Question

Find $$a_{150}$$ when $$a_{1}=-60$$, $$d=5$$.

Answer

**step1** Understanding the problem

The problem asks us to find the 150th term of an arithmetic sequence. We are given two pieces of information:
1. The first term ($$a_1$$) is -60.
2. The common difference ($$d$$) is 5.
An arithmetic sequence is a list of numbers where each new number is found by adding the same amount (the common difference) to the number before it.

**step2** Understanding how terms are formed in an arithmetic sequence

Let's see how terms are related in an arithmetic sequence:
- The 1st term is $$a_1$$.
- The 2nd term ($$a_2$$) is found by adding the common difference to the 1st term: $$a_2 = a_1 + d$$.
- The 3rd term ($$a_3$$) is found by adding the common difference to the 2nd term: $$a_3 = a_2 + d = (a_1 + d) + d = a_1 + (2 \times d)$$.
- The 4th term ($$a_4$$) is found by adding the common difference to the 3rd term: $$a_4 = a_3 + d = (a_1 + 2 \times d) + d = a_1 + (3 \times d)$$.
We can see a pattern: to find any term, we start with the first term and add the common difference a certain number of times.
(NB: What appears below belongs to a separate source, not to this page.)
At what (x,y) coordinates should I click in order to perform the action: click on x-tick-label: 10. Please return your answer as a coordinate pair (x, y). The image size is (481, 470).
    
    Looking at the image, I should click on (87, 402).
**step3** Determining how many times the common difference is added

Following the pattern from the previous step:
- For the 2nd term, we add the common difference 1 time (2 - 1).
- For the 3rd term, we add the common difference 2 times (3 - 1).
- For the 4th term, we add the common difference 3 times (4 - 1).
Therefore, to find the 150th term, we need to add the common difference (150 - 1) times to the first term.
So, we need to add the common difference 149 times.

**step4** Calculating the total value added from the common difference

The common difference ($$d$$) is 5.
We need to add this common difference 149 times.
The total amount to be added to the first term is calculated by multiplying 149 by 5.
We can calculate $$149 \times 5$$ by breaking down 149:
$$149 \times 5 = (100 + 40 + 9) \times 5$$
$$= (100 \times 5) + (40 \times 5) + (9 \times 5)$$
$$= 500 + 200 + 45$$
$$= 700 + 45$$
$$= 745$$
So, the total value added to the first term is 745.

**step5** Calculating the 150th term

The first term ($$a_1$$) is -60.
The total value added to reach the 150th term is 745.
To find the 150th term ($$a_{150}$$), we combine the first term with the total value added:
$$a_{150} = -60 + 745$$
To calculate this, we subtract 60 from 745:
$$745 - 60 = 685$$
Therefore, the 150th term of the sequence, $$a_{150}$$, is 685.